結局はいつもと同じ


いつものメンバーで高校のテニス部の方に顔を出した後、いつものファミレスに向かった。


「今日は遅れてすまなかった」


名字を見送った後、教室へと向かえば俺以外のメンバーは既に集まっていた。

勿論、その時も頭を下げたが、ここでもう一度改めて俺は頭を下げた。


「さっきは聞けなかったけど、理由を聞いてもかまわないかい?」


はっきりと時間を決めていたワケではないから構わないと言った後、精市は俺に理由を聞いてきた。

言っていいものかと一瞬悩んだが、面白がって言いふらすような奴らではないし、彼女の力になってくれるのではないかとも思い、テニス部の顧問でもあり担任でもある神谷先生から聞いた彼女の話をする事にした。


「俺も詳しく聞いたワケではないが・・・」


名字が交通事故でこの中学に通えなかった事や今もリハビリ中である事等を話終えると、皆神妙な顔をしていた。


「そっか・・・俺にも何か手伝えるといいんだけど」

「あぁ、そうだな」


特に精市は自分も入院生活を送っていたせいか、他人事のように思えないのかもしれない。
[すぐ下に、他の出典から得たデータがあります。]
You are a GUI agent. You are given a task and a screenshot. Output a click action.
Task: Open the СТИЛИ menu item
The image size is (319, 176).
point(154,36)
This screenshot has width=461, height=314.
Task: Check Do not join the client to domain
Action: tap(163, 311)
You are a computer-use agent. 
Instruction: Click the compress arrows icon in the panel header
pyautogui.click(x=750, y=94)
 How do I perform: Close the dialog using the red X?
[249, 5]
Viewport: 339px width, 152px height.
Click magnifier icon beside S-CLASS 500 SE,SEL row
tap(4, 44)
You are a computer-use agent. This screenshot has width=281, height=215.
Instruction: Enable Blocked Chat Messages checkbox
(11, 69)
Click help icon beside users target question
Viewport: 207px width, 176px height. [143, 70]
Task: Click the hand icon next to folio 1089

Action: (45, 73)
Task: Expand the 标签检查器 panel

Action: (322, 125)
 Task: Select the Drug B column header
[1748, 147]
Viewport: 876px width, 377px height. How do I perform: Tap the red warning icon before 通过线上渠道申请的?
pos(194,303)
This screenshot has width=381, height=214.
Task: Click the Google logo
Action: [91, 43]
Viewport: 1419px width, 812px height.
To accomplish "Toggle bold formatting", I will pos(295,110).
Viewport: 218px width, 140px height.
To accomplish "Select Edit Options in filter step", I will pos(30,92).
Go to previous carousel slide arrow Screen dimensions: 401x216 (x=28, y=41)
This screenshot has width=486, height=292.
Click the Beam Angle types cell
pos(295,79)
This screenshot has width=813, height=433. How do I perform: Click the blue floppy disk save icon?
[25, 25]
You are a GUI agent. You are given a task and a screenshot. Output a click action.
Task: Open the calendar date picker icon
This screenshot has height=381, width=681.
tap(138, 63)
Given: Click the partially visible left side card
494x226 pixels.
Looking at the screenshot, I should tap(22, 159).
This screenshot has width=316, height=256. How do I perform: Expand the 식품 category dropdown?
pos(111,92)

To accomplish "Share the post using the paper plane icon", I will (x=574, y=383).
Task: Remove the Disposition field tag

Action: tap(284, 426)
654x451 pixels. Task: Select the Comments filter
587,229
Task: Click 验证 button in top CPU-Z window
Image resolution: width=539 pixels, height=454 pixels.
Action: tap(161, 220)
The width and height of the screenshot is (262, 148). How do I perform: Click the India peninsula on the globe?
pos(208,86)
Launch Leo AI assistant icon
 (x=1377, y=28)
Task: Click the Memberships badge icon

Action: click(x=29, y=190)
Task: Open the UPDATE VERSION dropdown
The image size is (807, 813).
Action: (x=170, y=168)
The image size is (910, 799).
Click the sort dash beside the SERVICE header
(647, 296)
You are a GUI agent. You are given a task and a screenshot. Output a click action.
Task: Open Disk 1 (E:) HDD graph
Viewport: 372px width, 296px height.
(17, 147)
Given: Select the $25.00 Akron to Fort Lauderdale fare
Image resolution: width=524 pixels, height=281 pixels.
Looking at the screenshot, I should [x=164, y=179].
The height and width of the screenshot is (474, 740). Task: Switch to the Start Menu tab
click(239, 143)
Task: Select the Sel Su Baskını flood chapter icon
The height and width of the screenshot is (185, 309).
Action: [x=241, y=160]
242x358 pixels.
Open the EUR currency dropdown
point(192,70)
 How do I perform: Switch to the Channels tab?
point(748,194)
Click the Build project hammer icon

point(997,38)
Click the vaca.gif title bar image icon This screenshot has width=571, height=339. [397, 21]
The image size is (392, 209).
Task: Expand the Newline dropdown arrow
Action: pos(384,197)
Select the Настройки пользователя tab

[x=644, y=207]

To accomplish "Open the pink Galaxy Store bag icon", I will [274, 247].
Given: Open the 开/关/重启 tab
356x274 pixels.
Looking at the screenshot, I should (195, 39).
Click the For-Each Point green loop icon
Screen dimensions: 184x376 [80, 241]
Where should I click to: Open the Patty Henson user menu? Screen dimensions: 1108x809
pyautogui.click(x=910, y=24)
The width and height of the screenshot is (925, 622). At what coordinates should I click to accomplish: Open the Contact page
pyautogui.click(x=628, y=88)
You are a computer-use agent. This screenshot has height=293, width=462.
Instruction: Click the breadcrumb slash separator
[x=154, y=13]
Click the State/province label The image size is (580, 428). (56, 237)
「そうは言っても、名前しか知らないんじゃどうする事もできんじゃろ?」

「うむ。近いうちに彼女を紹介しよう」

「・・・で、丸井君はどうしてそんなにふて腐れていらっしゃるんでしょうか?」


いつもと比べて妙に静かだと思えばそういう事だったのか、と丸井へと視線を向ければ、不機嫌な顔でストローを加えていた。

いつものような数多くの皿もテーブルにはなかった。


「・・・別に」

「あー、なんでも女子に捕まって"例の天使"に会えなかったらしい」

「だーっ!うっせーよっ!!」


フンッとそっぽを向いてしまった丸井の機嫌を直す為に、結局いつもと同じ量のメニューを頼む事となった。